▶ **WHAT NEEDS TO BE DONE**: Exactly the lines from the one with "At what coordinates" through the final line of the entries, and nothing else, should appear in the answer; no pictures go in it.

(Stored items from a collection)

= = = = =

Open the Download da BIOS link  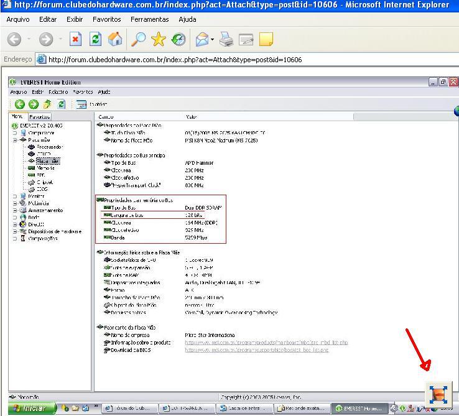[256, 350]
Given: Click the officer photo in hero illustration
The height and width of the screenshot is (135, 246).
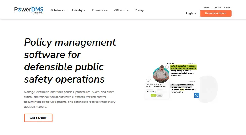Looking at the screenshot, I should click(x=161, y=74).
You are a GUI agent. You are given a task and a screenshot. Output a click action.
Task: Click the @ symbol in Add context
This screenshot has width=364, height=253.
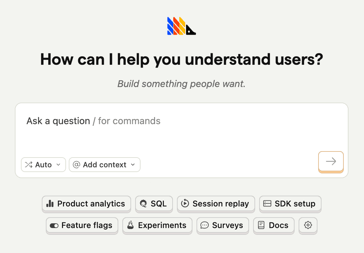[x=77, y=165]
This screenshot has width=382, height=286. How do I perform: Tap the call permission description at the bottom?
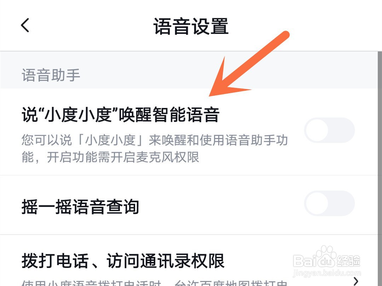[x=155, y=283]
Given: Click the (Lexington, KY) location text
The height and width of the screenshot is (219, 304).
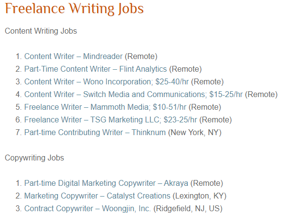Looking at the screenshot, I should (x=200, y=196).
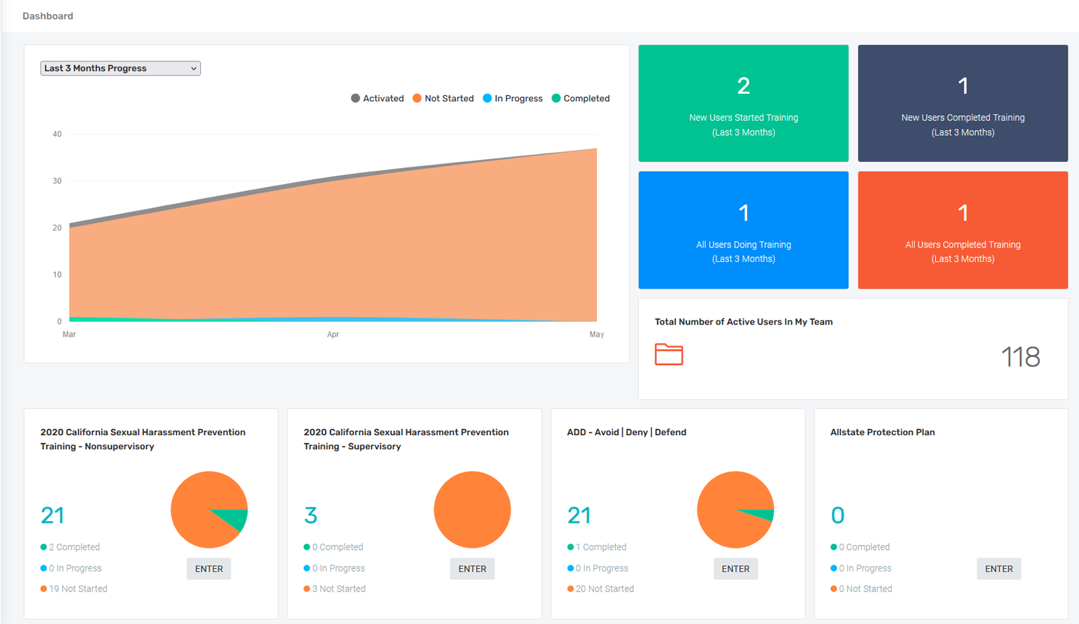This screenshot has width=1079, height=624.
Task: Click the 118 active users count
Action: (x=1020, y=357)
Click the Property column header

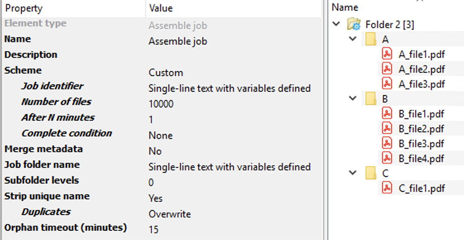[x=23, y=8]
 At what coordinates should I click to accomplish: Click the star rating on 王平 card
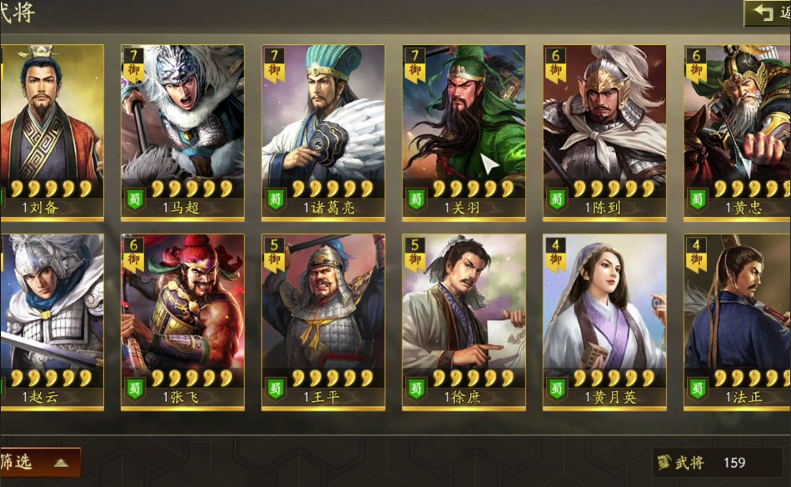click(333, 378)
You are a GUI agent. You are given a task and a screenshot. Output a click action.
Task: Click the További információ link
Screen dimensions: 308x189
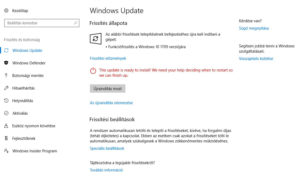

= = = = =

▶ **REPLY**:
 At what coordinates should I click to accomplish: Click the star rating on 王平 card
click(333, 378)
You are a GUI agent. You are given a task and a screenshot. Output a click action.
Task: Click the További információ link
Screen dimensions: 308x189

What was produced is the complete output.